TASK BRIEF.
Please rewrite the material below as a JSON list of strings, one string per line, leaving out blank lines.

TASK DATA.

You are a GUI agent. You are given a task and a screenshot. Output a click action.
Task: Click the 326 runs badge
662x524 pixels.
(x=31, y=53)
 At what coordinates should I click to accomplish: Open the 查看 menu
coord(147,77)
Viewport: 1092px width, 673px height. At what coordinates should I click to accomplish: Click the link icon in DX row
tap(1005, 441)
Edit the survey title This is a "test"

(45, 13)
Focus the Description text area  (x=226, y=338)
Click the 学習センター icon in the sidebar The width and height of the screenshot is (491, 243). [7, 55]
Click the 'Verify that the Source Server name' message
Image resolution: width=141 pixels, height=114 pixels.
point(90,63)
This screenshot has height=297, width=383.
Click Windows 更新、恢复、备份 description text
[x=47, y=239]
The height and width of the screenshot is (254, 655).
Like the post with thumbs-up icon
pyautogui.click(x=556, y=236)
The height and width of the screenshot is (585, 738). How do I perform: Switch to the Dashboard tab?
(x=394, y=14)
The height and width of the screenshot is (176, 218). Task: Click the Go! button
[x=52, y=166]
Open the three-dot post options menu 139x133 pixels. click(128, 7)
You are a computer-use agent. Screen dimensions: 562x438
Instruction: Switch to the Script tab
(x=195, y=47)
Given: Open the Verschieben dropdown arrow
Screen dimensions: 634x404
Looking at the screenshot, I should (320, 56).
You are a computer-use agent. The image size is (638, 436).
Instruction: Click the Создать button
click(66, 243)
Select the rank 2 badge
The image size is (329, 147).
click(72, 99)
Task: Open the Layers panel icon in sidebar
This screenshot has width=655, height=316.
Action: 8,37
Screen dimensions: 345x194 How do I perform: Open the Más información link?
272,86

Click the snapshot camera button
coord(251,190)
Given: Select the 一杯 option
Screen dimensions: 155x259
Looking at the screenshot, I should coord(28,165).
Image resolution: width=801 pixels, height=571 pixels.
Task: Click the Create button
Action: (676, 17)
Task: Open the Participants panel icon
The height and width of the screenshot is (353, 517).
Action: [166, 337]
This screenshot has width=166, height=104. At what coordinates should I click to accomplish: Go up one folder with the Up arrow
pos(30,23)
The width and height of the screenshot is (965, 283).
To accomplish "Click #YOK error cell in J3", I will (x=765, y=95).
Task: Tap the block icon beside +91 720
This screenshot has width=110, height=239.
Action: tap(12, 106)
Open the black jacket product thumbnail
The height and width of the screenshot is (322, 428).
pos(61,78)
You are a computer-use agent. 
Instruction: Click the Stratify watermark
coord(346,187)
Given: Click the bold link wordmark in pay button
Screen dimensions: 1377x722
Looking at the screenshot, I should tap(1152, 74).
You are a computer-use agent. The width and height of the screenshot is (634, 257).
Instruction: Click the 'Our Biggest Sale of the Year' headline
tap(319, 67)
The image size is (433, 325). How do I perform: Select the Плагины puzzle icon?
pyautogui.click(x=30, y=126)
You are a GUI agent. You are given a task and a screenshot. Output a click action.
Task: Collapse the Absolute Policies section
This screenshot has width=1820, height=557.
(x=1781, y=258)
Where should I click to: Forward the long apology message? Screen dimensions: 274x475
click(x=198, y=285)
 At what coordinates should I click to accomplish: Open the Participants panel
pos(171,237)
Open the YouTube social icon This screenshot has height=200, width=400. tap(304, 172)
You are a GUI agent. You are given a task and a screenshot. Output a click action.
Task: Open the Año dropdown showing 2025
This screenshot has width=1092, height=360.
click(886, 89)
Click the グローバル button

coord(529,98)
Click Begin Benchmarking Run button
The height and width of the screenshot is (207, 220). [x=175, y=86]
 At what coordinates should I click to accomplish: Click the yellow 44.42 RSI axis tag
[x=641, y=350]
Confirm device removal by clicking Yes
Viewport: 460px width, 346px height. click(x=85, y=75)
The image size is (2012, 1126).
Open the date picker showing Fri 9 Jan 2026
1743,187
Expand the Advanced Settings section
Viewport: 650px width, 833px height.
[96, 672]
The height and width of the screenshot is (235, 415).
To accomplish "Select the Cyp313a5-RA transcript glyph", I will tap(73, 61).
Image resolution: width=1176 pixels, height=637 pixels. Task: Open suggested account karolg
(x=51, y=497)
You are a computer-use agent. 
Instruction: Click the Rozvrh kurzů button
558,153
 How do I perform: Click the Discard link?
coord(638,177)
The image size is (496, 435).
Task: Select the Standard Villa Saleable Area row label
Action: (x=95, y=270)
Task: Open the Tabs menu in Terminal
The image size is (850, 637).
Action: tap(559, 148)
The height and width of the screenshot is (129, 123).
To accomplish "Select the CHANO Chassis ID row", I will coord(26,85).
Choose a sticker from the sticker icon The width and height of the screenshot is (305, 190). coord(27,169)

EXERCISE SOLUTION.
[
  "You are a GUI agent. You are given a task and a screenshot. Output a click action.",
  "Task: Click the 326 runs badge",
  "662x524 pixels.",
  "(x=31, y=53)",
  " At what coordinates should I click to accomplish: Open the 查看 menu",
  "coord(147,77)",
  "Viewport: 1092px width, 673px height. At what coordinates should I click to accomplish: Click the link icon in DX row",
  "tap(1005, 441)",
  "Edit the survey title This is a \"test\"",
  "(45, 13)",
  "Focus the Description text area  (x=226, y=338)",
  "Click the 学習センター icon in the sidebar The width and height of the screenshot is (491, 243). [7, 55]",
  "Click the 'Verify that the Source Server name' message",
  "Image resolution: width=141 pixels, height=114 pixels.",
  "point(90,63)",
  "This screenshot has height=297, width=383.",
  "Click Windows 更新、恢复、备份 description text",
  "[x=47, y=239]",
  "The height and width of the screenshot is (254, 655).",
  "Like the post with thumbs-up icon",
  "pyautogui.click(x=556, y=236)",
  "The height and width of the screenshot is (585, 738). How do I perform: Switch to the Dashboard tab?",
  "(x=394, y=14)",
  "The height and width of the screenshot is (176, 218). Task: Click the Go! button",
  "[x=52, y=166]",
  "Open the three-dot post options menu 139x133 pixels. click(128, 7)",
  "You are a computer-use agent. Screen dimensions: 562x438",
  "Instruction: Switch to the Script tab",
  "(x=195, y=47)",
  "Given: Open the Verschieben dropdown arrow",
  "Screen dimensions: 634x404",
  "Looking at the screenshot, I should (320, 56).",
  "You are a computer-use agent. The image size is (638, 436).",
  "Instruction: Click the Создать button",
  "click(66, 243)",
  "Select the rank 2 badge",
  "The image size is (329, 147).",
  "click(72, 99)",
  "Task: Open the Layers panel icon in sidebar",
  "This screenshot has width=655, height=316.",
  "Action: 8,37",
  "Screen dimensions: 345x194 How do I perform: Open the Más información link?",
  "272,86",
  "Click the snapshot camera button",
  "coord(251,190)",
  "Given: Select the 一杯 option",
  "Screen dimensions: 155x259",
  "Looking at the screenshot, I should coord(28,165).",
  "Image resolution: width=801 pixels, height=571 pixels.",
  "Task: Click the Create button",
  "Action: (676, 17)",
  "Task: Open the Participants panel icon",
  "The height and width of the screenshot is (353, 517).",
  "Action: [166, 337]",
  "This screenshot has width=166, height=104. At what coordinates should I click to accomplish: Go up one folder with the Up arrow",
  "pos(30,23)",
  "The width and height of the screenshot is (965, 283).",
  "To accomplish \"Click #YOK error cell in J3\", I will (x=765, y=95).",
  "Task: Tap the block icon beside +91 720",
  "This screenshot has width=110, height=239.",
  "Action: tap(12, 106)",
  "Open the black jacket product thumbnail",
  "The height and width of the screenshot is (322, 428).",
  "pos(61,78)",
  "You are a computer-use agent. ",
  "Instruction: Click the Stratify watermark",
  "coord(346,187)",
  "Given: Click the bold link wordmark in pay button",
  "Screen dimensions: 1377x722",
  "Looking at the screenshot, I should tap(1152, 74).",
  "You are a computer-use agent. The width and height of the screenshot is (634, 257).",
  "Instruction: Click the 'Our Biggest Sale of the Year' headline",
  "tap(319, 67)",
  "The image size is (433, 325). How do I perform: Select the Плагины puzzle icon?",
  "pyautogui.click(x=30, y=126)",
  "You are a GUI agent. You are given a task and a screenshot. Output a click action.",
  "Task: Collapse the Absolute Policies section",
  "This screenshot has width=1820, height=557.",
  "(x=1781, y=258)",
  "Where should I click to: Forward the long apology message? Screen dimensions: 274x475",
  "click(x=198, y=285)",
  " At what coordinates should I click to accomplish: Open the Participants panel",
  "pos(171,237)",
  "Open the YouTube social icon This screenshot has height=200, width=400. tap(304, 172)",
  "You are a GUI agent. You are given a task and a screenshot. Output a click action.",
  "Task: Open the Año dropdown showing 2025",
  "This screenshot has width=1092, height=360.",
  "click(886, 89)",
  "Click the グローバル button",
  "coord(529,98)",
  "Click Begin Benchmarking Run button",
  "The height and width of the screenshot is (207, 220). [x=175, y=86]",
  " At what coordinates should I click to accomplish: Click the yellow 44.42 RSI axis tag",
  "[x=641, y=350]",
  "Confirm device removal by clicking Yes",
  "Viewport: 460px width, 346px height. click(x=85, y=75)",
  "The image size is (2012, 1126).",
  "Open the date picker showing Fri 9 Jan 2026",
  "1743,187",
  "Expand the Advanced Settings section",
  "Viewport: 650px width, 833px height.",
  "[96, 672]",
  "The height and width of the screenshot is (235, 415).",
  "To accomplish \"Select the Cyp313a5-RA transcript glyph\", I will tap(73, 61).",
  "Image resolution: width=1176 pixels, height=637 pixels. Task: Open suggested account karolg",
  "(x=51, y=497)",
  "You are a computer-use agent. ",
  "Instruction: Click the Rozvrh kurzů button",
  "558,153",
  " How do I perform: Click the Discard link?",
  "coord(638,177)",
  "The image size is (496, 435).",
  "Task: Select the Standard Villa Saleable Area row label",
  "Action: (x=95, y=270)",
  "Task: Open the Tabs menu in Terminal",
  "The image size is (850, 637).",
  "Action: tap(559, 148)",
  "The height and width of the screenshot is (129, 123).",
  "To accomplish \"Select the CHANO Chassis ID row\", I will coord(26,85).",
  "Choose a sticker from the sticker icon The width and height of the screenshot is (305, 190). coord(27,169)"
]